Я еще маленький, а уже все понимаю. Понимаю, что мамка говорить не хочет, что-то случилось, папка ушел, папки, они всегда уходят, вон, у Люшечки тоже папка ушел, а мамка говорить не хочет… Мамка люшечкина потом говорила, что папка у них козел…
– А он козел, да?
Мамка отвешивает мне подзатыльник.
– Да как ты смеешь, да кто ты такой, козявка мелкая, про папу такое говорить…
Я реву. Потому что я не козявка мелкая, а человек. Вот вырасту, вот докажу им всем… докажу…
Потом. Пару дней спустя.
– Ма, а где ба?
– В пропасть упала.
Я даже не переспрашиваю. В пропасть, так в пропасть. Ба, она такая. Вон, у Катюхи тоже ба была, и нету, а потом было много цветов, когда ее не стало, и все в черном ходили, и ма меня по щекам хлопала, не смей радоваться, всем грустно, все плачут, а ты здесь, дрянь такая, радоваться будешь…
Так что я про ба даже не спрашиваю.
Потом. Уже совсем потом. Уже не помню, когда. А когда у меня Конан умер, вот тогда. Я еще ревел…
– А Конан твой где, что-то под ногами не вертится, на стол не лезет…
– В пропасть упал, – отвечаю.
Ма вздрагивает.
– Да чего глупости говоришь, это ж не человек, собака, с чего он в пропасть упадет…
Я даже не понимаю, что она говорит, реву, Конан умер… Мать верещит про какую-то суку у Кудыкиных, такие щеночки хорошие, так и хочется послать ее подальше с ее щеночками.
Воспоминание четвертое. Уже не случайное. Такое не забудешь
Как мы с пацанами бегали смотреть пропасть.
Это все Корефан, идиотище, выдумал.

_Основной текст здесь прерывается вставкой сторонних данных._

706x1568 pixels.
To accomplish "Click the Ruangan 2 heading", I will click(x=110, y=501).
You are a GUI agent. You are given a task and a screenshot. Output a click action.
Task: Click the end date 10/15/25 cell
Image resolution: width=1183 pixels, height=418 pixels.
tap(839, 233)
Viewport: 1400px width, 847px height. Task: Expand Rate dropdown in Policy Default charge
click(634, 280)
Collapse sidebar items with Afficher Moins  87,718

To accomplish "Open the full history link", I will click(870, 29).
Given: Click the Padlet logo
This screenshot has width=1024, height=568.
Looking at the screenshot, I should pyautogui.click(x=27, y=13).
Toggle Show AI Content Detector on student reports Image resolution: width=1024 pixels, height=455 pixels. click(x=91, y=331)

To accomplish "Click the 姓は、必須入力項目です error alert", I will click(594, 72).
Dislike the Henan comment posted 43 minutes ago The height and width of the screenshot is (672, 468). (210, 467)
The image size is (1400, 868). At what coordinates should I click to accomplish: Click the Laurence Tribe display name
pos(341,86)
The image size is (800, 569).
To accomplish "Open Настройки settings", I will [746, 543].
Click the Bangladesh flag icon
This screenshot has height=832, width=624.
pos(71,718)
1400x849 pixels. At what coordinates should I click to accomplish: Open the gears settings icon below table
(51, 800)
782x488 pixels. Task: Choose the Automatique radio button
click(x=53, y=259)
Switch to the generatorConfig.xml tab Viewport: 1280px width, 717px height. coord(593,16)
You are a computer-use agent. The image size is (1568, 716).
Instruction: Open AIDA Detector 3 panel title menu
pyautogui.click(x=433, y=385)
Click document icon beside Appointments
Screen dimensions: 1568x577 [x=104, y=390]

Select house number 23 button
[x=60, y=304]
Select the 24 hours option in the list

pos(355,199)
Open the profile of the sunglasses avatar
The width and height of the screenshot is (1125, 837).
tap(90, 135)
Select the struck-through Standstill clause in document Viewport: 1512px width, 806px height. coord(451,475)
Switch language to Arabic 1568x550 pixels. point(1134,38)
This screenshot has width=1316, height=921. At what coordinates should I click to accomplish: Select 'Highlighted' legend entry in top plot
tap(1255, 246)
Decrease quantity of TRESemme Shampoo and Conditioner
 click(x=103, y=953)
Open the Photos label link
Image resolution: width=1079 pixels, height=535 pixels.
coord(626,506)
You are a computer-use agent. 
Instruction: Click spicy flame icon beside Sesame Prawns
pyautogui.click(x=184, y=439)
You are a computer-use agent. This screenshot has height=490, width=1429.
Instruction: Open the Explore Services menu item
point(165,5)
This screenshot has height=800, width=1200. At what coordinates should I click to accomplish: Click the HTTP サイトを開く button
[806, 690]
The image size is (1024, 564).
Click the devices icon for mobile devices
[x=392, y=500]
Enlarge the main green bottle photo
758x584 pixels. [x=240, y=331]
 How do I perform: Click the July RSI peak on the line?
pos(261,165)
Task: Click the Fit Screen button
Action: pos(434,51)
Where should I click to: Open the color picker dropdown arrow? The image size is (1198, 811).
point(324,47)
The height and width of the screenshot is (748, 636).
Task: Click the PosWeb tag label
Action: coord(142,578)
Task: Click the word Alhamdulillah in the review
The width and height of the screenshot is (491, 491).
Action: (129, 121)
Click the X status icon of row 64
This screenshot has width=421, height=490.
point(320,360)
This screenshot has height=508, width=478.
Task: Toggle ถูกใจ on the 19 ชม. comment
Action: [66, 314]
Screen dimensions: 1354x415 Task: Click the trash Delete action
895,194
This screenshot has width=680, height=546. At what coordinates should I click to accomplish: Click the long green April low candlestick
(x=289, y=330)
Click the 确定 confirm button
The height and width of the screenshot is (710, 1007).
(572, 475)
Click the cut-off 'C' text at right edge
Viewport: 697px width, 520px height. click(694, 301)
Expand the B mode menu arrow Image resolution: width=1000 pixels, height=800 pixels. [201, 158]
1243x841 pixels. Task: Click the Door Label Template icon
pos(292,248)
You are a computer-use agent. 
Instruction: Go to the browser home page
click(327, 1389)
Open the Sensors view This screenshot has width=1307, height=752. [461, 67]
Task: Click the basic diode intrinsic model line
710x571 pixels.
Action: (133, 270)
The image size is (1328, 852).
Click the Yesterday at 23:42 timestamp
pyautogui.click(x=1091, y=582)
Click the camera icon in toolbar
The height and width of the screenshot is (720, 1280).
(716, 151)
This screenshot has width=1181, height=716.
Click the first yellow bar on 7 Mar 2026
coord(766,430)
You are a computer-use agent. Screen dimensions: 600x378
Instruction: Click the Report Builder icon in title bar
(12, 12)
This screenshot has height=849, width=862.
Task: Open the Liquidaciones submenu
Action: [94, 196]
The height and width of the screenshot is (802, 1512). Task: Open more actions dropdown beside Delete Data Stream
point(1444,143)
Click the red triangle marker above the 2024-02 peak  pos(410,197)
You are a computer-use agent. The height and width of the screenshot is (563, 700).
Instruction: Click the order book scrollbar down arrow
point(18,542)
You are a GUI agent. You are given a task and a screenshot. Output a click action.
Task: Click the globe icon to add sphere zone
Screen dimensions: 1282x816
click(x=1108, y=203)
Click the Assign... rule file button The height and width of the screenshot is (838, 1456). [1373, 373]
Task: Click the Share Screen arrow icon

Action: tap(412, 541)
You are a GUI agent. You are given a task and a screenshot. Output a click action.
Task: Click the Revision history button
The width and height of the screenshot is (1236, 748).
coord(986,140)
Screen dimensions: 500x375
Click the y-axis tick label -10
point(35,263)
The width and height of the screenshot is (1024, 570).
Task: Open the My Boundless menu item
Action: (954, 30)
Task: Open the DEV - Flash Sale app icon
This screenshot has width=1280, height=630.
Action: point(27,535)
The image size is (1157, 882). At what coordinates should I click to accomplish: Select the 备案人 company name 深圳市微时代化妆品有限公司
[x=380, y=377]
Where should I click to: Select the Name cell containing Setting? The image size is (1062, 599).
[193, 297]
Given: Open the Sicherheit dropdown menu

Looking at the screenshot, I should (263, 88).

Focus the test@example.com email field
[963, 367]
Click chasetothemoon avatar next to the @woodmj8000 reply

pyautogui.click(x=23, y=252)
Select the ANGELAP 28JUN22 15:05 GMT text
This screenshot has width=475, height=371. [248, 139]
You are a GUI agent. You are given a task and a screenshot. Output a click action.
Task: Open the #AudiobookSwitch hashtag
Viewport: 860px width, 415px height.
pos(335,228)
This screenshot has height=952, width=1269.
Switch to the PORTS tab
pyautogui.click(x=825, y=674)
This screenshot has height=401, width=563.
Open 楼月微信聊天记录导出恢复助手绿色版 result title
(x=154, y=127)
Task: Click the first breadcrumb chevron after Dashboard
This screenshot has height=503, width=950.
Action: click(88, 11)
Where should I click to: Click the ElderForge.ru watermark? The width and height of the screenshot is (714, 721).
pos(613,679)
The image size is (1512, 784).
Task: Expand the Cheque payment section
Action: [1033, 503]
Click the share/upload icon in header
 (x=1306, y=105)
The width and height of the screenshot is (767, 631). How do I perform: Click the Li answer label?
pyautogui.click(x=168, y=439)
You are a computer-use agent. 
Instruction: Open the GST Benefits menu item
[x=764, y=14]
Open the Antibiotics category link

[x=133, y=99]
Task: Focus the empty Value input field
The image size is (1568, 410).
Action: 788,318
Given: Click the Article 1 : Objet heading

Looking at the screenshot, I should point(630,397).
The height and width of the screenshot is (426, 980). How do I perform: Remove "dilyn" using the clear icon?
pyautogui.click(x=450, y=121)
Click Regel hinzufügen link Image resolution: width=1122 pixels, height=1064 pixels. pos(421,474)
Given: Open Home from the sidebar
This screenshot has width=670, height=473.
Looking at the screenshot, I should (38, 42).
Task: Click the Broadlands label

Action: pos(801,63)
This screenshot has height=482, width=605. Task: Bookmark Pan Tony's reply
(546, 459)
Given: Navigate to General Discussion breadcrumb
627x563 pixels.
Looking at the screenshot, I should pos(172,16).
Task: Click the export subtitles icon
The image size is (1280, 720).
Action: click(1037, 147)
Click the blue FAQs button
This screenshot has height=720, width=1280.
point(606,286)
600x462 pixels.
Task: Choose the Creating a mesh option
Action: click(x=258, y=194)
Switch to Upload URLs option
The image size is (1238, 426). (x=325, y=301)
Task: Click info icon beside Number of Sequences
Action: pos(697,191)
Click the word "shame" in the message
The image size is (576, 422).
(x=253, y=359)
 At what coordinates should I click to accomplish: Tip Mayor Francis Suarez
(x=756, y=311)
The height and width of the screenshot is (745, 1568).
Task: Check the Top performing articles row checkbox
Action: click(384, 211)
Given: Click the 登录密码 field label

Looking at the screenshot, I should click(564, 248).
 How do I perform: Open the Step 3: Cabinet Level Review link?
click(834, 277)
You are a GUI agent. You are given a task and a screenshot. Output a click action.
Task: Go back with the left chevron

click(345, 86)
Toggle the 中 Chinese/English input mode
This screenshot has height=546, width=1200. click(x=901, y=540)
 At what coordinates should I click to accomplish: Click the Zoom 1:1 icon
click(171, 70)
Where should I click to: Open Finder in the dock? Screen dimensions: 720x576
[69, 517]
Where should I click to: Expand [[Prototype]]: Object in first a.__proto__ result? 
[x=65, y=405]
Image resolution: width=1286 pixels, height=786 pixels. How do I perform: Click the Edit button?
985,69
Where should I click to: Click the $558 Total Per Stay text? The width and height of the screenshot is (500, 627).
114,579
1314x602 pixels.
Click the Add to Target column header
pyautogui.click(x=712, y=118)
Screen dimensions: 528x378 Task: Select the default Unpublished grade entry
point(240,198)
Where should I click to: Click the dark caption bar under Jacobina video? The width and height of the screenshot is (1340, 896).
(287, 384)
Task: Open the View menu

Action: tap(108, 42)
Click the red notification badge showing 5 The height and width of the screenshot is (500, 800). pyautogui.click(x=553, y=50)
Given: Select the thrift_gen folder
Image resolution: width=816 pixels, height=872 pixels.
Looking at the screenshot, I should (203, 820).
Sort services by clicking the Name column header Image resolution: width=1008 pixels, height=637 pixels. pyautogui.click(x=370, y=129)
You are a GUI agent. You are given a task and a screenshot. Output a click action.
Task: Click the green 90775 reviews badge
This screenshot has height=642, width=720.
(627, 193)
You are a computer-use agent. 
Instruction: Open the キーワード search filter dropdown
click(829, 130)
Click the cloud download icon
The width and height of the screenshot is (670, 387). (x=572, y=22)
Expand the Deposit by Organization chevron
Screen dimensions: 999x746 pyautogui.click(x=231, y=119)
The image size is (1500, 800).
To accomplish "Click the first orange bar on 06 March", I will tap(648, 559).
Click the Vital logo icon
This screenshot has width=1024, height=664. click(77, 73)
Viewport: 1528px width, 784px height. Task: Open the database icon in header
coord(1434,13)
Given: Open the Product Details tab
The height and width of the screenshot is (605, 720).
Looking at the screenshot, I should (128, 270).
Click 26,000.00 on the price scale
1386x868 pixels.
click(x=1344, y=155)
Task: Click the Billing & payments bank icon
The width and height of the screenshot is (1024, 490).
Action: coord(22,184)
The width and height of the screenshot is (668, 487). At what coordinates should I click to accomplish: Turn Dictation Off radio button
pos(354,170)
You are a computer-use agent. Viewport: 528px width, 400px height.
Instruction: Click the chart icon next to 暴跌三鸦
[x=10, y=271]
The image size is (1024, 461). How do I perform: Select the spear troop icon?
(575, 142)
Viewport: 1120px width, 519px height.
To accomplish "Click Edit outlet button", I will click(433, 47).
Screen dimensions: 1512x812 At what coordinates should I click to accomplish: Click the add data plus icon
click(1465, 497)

Сбежали, конечно, с уроков, драпанули на край земли, где пропасть, еще стращали друг друга, у-у-у, увидят тебя, сам в пропасть свалишься… Тебя генерал увидит, сам в бездну спихнет…
– Ап!
Помню, как смотрели туда. С замиранием сердца смотрели, как люди подходили к краю земли, к краю пропасти.
– Ап!
По команде генерала прыгали вниз. Кто-то прыгал сам, кого-то приходилось сталкивать, женщина какая-то завизжала, заотбивалась, не хочу, не хочу, не буду, не надо, помню, как ее схватили за руки, за ноги, швырнули вниз, помню ее крик…
– Ап!
Помню, как сидели, скованные страхом, шевельнуться боялись, там, за сараями, смотрели на падающих людей… и смотреть нельзя, и не смотреть нельзя, вот я вам что скажу…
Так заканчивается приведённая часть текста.